Whether the men huddled together, whether campaign staffers sat down, whether Jeb Bush was a go-between, or whether it’s just an obvious strategy, the bigger question is, “Will it work?”

In Florida’s winner-take-all primary, the RealClear Politics poll average as of Wednesday showed Trump up by 14.7 over Rubio, 39.9 to 25.2, with Cruz at 18.2 and Kasich at 8.6. If even half of the Cruz and Kasich voters in Florida switch to Rubio just to slow Trump, that 14.7 lead virtually disappears. Rubio could also benefit from his strong, Florida-centric debate performance Thursday night. In any event, Marco’s got a battle on his hands.

Things are easier for Kasich in Ohio. The latest Fox News poll shows Kasich up by 5 on Trump, 34 to 29. Cruz follows with 19, Rubio with 7. If Rubio’s supporters heed his campaign’s call to vote for Kasich, the Ohio governor will win the Buckeye state’s 66 delegates by a comfortable margin and deny those same delegates to Trump.

North Carolina, Missouri and Illinois

Of those three states, Cruz leads among the non-Trump bunch in all three. North Carolina may be his best shot, though it depends which poll you’re studying. It’s a closed primary, which stands to help Cruz.
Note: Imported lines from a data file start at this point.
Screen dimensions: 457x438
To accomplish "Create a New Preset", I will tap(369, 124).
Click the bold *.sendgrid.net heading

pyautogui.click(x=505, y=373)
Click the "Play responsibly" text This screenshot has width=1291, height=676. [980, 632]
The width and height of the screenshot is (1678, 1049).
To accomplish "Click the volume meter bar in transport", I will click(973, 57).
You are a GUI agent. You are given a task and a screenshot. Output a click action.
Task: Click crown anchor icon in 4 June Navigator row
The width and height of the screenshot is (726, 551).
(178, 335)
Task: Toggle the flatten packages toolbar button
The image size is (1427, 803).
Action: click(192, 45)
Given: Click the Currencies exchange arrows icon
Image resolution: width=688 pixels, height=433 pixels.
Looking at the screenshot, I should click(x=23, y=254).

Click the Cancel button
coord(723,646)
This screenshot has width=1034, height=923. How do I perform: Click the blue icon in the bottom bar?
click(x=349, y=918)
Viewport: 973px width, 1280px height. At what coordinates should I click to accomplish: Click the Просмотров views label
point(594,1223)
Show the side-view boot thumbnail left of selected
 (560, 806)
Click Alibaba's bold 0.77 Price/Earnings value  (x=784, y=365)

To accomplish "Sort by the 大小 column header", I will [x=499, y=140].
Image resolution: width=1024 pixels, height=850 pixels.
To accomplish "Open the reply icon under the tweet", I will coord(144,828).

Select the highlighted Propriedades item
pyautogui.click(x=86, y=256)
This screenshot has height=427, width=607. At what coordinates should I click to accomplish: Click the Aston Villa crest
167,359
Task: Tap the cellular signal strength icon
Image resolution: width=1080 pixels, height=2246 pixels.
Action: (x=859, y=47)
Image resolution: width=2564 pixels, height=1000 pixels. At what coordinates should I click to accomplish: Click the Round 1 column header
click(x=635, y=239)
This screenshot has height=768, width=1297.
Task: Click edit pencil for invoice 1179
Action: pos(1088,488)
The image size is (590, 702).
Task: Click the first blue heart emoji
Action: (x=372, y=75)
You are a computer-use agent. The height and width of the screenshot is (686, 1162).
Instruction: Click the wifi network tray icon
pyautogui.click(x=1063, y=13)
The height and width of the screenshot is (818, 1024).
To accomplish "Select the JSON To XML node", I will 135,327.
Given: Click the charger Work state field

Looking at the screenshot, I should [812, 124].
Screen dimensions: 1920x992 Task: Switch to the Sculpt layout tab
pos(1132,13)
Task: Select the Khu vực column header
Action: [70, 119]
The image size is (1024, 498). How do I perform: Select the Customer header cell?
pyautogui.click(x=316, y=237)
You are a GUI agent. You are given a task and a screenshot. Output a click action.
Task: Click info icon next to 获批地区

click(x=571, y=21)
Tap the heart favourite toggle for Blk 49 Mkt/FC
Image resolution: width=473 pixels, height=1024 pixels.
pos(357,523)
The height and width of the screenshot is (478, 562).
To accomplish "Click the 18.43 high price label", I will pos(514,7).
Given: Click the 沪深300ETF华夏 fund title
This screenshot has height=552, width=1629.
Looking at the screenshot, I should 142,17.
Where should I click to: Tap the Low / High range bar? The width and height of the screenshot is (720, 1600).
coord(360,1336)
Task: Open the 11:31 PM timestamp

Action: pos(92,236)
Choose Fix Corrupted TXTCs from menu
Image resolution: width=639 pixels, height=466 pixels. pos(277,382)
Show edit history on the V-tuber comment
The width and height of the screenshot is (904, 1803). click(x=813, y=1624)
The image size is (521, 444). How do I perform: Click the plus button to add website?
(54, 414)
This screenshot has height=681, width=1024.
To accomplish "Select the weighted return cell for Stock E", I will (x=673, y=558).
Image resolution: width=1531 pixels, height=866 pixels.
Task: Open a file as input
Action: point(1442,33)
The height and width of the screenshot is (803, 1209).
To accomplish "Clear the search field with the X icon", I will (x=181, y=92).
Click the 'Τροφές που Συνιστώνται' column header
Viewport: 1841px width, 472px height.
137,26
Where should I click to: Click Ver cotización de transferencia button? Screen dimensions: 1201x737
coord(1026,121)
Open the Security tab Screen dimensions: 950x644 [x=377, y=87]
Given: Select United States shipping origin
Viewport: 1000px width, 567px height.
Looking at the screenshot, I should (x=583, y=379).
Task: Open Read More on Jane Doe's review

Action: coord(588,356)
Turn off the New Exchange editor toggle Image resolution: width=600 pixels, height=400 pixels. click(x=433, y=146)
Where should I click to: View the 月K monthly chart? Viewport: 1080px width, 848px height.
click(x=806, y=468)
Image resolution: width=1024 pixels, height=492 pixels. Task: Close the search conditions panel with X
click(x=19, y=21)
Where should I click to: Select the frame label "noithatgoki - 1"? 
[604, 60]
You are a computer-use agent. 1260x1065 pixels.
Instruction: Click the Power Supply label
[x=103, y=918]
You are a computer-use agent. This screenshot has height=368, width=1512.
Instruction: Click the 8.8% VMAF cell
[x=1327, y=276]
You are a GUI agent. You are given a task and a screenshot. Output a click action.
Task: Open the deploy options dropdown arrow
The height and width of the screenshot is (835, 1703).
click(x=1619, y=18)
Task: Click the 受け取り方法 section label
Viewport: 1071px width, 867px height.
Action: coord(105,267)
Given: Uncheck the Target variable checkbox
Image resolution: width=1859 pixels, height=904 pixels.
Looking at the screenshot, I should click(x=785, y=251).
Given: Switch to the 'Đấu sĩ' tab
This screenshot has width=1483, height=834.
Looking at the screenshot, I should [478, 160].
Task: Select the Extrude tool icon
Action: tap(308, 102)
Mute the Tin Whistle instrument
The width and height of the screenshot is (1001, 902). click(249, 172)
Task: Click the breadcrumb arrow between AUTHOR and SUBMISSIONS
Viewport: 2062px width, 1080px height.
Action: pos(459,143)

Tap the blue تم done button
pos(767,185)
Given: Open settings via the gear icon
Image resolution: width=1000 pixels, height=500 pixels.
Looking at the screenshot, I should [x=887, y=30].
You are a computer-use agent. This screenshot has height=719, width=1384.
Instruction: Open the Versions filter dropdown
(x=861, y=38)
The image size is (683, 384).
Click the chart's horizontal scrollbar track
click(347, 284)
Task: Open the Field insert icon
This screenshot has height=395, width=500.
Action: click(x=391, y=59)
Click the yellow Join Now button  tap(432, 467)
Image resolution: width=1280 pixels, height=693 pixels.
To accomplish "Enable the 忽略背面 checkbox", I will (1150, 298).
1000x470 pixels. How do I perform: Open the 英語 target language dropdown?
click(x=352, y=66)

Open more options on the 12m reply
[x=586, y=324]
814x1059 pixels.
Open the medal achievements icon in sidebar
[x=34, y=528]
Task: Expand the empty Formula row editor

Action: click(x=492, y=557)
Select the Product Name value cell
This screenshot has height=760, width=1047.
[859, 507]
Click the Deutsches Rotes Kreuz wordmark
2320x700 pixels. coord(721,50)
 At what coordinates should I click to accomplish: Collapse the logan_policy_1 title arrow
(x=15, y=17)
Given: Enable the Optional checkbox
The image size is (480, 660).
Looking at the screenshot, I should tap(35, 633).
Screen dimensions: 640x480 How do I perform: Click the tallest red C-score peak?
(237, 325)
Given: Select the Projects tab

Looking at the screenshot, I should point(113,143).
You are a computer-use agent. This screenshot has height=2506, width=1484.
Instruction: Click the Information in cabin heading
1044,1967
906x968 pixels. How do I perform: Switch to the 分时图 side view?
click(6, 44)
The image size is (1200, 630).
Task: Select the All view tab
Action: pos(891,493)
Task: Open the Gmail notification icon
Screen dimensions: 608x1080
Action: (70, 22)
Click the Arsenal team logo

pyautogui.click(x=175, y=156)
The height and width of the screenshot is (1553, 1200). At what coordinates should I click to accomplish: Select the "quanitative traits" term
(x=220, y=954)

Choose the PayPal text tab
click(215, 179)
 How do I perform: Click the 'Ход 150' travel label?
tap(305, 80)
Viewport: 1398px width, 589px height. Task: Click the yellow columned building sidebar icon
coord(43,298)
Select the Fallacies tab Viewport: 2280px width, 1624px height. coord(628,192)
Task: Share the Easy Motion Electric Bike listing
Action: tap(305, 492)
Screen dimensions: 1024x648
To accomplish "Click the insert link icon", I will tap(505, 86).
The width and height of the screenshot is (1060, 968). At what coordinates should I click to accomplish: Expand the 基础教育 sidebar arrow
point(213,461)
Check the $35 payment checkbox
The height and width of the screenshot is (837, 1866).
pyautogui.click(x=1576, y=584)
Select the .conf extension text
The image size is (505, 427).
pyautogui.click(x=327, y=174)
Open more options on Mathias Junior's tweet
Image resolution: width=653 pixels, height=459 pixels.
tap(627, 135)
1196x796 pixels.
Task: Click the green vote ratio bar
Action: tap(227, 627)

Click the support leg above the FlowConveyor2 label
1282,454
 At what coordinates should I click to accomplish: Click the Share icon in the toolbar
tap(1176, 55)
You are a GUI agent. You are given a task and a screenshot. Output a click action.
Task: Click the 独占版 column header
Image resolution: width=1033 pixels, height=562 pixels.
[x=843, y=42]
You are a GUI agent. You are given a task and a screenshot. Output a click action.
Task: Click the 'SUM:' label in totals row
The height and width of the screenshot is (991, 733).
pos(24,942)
The RealClear Politics average shows Trump up by 11.8, but Rubio and Kasich combine for 23.4% of the vote.  If enough of those voters break for Cruz, with an assist from undecideds, Cruz could wipe Trump out there like a sand dune on the Outer Banks. Or not. Trump has pretty well owned the South, and North Carolina may be more of the same next Tuesday

Cruz’s best shot may actually be Missouri. Polling in Missouri has been very limited. One poll from late 2015 showed Cruz ten back. However, Cruz strongly overperformed the polls in neighboring Kansas and Oklahoma; Cruz’s campaign manager is from Missouri; and the non-Trump bunch may coalesce around him since he’s the obvious non-Trump front runner there. If so, the state could be his. Missouri is no longer winner-take-all, but the rules do allow the winner to get an outsized helping of the state’s 52 delegates if he wins by a substantial margin.

Illinois may be toughest because it’s not obvious if Cruz or Kasich is the leading non-Trump candidate. The RealClear Politics average shows Cruz a bit ahead, but Kasich may not throw his support energetically behind Cruz given that Illinois is not winner-take-all and given that Kasich may think he can win Ohio without help from Cruz. In sum, a united anti-Trump effort behind Cruz could cause Trump to lose Illinois, but Cruz may not see sufficient cooperation for that. On the bright side, the polls suggest a 33% ceiling for Trump in Illinois. That leaves him potentially more vulnerable than in North Carolina where some of the polls have Trump well into the 40s.

Super Tuesday 2 is four days away, when all this speculation turns to hard data.